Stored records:
· · · ·

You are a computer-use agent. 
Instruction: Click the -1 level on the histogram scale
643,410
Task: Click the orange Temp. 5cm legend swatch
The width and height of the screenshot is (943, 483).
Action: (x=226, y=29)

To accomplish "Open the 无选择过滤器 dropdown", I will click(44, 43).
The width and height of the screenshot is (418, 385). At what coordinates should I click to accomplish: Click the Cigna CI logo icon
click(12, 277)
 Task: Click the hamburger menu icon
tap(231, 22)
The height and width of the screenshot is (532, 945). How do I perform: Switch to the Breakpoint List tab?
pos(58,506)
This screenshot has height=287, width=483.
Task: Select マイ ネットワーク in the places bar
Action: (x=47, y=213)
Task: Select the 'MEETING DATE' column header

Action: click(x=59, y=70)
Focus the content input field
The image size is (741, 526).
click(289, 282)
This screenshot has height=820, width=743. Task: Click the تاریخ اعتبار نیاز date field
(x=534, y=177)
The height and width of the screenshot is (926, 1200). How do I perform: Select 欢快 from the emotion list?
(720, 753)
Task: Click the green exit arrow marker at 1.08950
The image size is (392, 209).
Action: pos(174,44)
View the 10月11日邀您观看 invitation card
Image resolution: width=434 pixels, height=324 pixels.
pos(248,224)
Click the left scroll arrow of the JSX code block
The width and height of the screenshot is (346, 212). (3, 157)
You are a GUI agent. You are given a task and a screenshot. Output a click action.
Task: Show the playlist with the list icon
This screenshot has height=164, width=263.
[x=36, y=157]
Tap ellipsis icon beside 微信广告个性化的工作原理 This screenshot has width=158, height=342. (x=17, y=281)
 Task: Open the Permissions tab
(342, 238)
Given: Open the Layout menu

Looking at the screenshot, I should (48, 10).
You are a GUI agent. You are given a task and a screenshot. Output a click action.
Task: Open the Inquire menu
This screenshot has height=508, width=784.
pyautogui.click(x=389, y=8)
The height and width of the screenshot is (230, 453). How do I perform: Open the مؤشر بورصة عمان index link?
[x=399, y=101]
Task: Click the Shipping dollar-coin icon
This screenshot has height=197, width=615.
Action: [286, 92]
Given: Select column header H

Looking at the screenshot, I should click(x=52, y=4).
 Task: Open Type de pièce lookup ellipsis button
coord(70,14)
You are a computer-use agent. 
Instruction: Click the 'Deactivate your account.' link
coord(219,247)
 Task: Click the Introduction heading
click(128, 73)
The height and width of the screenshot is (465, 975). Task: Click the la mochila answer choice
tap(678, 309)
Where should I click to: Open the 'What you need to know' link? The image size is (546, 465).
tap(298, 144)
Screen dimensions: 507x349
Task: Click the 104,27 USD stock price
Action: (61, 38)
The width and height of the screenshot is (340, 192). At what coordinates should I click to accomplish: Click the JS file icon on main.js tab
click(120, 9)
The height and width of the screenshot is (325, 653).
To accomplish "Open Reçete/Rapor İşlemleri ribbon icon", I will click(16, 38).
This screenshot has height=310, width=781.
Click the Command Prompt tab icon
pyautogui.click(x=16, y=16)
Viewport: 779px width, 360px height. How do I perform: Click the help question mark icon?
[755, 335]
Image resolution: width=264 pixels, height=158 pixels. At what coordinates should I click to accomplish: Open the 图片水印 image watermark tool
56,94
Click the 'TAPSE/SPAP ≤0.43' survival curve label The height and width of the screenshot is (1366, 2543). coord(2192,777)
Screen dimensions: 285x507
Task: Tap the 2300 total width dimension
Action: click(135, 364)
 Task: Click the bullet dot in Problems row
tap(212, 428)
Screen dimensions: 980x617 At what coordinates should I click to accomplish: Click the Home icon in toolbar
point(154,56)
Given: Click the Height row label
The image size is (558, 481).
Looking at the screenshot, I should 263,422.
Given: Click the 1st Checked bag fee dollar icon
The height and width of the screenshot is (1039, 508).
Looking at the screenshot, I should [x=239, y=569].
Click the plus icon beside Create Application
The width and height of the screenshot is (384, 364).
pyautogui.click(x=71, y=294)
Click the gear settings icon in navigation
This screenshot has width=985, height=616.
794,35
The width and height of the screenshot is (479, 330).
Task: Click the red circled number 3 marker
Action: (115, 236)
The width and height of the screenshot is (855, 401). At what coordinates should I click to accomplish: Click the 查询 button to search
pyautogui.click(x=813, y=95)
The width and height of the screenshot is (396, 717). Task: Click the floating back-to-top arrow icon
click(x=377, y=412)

· · · ·

● Task prompt: Every line of the data must appear again in the answer, exactly as written.

● Response box:
You are a computer-use agent. 
Instruction: Click the -1 level on the histogram scale
643,410
Task: Click the orange Temp. 5cm legend swatch
The width and height of the screenshot is (943, 483).
Action: (x=226, y=29)

To accomplish "Open the 无选择过滤器 dropdown", I will click(44, 43).
The width and height of the screenshot is (418, 385). At what coordinates should I click to accomplish: Click the Cigna CI logo icon
click(12, 277)
 Task: Click the hamburger menu icon
tap(231, 22)
The height and width of the screenshot is (532, 945). How do I perform: Switch to the Breakpoint List tab?
pos(58,506)
This screenshot has height=287, width=483.
Task: Select マイ ネットワーク in the places bar
Action: (x=47, y=213)
Task: Select the 'MEETING DATE' column header

Action: click(x=59, y=70)
Focus the content input field
The image size is (741, 526).
click(289, 282)
This screenshot has height=820, width=743. Task: Click the تاریخ اعتبار نیاز date field
(x=534, y=177)
The height and width of the screenshot is (926, 1200). How do I perform: Select 欢快 from the emotion list?
(720, 753)
Task: Click the green exit arrow marker at 1.08950
The image size is (392, 209).
Action: pos(174,44)
View the 10月11日邀您观看 invitation card
Image resolution: width=434 pixels, height=324 pixels.
pos(248,224)
Click the left scroll arrow of the JSX code block
The width and height of the screenshot is (346, 212). (3, 157)
You are a GUI agent. You are given a task and a screenshot. Output a click action.
Task: Show the playlist with the list icon
This screenshot has height=164, width=263.
[x=36, y=157]
Tap ellipsis icon beside 微信广告个性化的工作原理 This screenshot has width=158, height=342. (x=17, y=281)
 Task: Open the Permissions tab
(342, 238)
Given: Open the Layout menu

Looking at the screenshot, I should (48, 10).
You are a GUI agent. You are given a task and a screenshot. Output a click action.
Task: Open the Inquire menu
This screenshot has height=508, width=784.
pyautogui.click(x=389, y=8)
The height and width of the screenshot is (230, 453). How do I perform: Open the مؤشر بورصة عمان index link?
[x=399, y=101]
Task: Click the Shipping dollar-coin icon
This screenshot has height=197, width=615.
Action: [286, 92]
Given: Select column header H

Looking at the screenshot, I should click(x=52, y=4).
 Task: Open Type de pièce lookup ellipsis button
coord(70,14)
You are a computer-use agent. 
Instruction: Click the 'Deactivate your account.' link
coord(219,247)
 Task: Click the Introduction heading
click(128, 73)
The height and width of the screenshot is (465, 975). Task: Click the la mochila answer choice
tap(678, 309)
Where should I click to: Open the 'What you need to know' link? The image size is (546, 465).
tap(298, 144)
Screen dimensions: 507x349
Task: Click the 104,27 USD stock price
Action: (61, 38)
The width and height of the screenshot is (340, 192). At what coordinates should I click to accomplish: Click the JS file icon on main.js tab
click(120, 9)
The height and width of the screenshot is (325, 653).
To accomplish "Open Reçete/Rapor İşlemleri ribbon icon", I will click(16, 38).
This screenshot has height=310, width=781.
Click the Command Prompt tab icon
pyautogui.click(x=16, y=16)
Viewport: 779px width, 360px height. How do I perform: Click the help question mark icon?
[755, 335]
Image resolution: width=264 pixels, height=158 pixels. At what coordinates should I click to accomplish: Open the 图片水印 image watermark tool
56,94
Click the 'TAPSE/SPAP ≤0.43' survival curve label The height and width of the screenshot is (1366, 2543). coord(2192,777)
Screen dimensions: 285x507
Task: Tap the 2300 total width dimension
Action: click(135, 364)
 Task: Click the bullet dot in Problems row
tap(212, 428)
Screen dimensions: 980x617 At what coordinates should I click to accomplish: Click the Home icon in toolbar
point(154,56)
Given: Click the Height row label
The image size is (558, 481).
Looking at the screenshot, I should 263,422.
Given: Click the 1st Checked bag fee dollar icon
The height and width of the screenshot is (1039, 508).
Looking at the screenshot, I should [x=239, y=569].
Click the plus icon beside Create Application
The width and height of the screenshot is (384, 364).
pyautogui.click(x=71, y=294)
Click the gear settings icon in navigation
This screenshot has width=985, height=616.
794,35
The width and height of the screenshot is (479, 330).
Task: Click the red circled number 3 marker
Action: (115, 236)
The width and height of the screenshot is (855, 401). At what coordinates should I click to accomplish: Click the 查询 button to search
pyautogui.click(x=813, y=95)
The width and height of the screenshot is (396, 717). Task: Click the floating back-to-top arrow icon
click(x=377, y=412)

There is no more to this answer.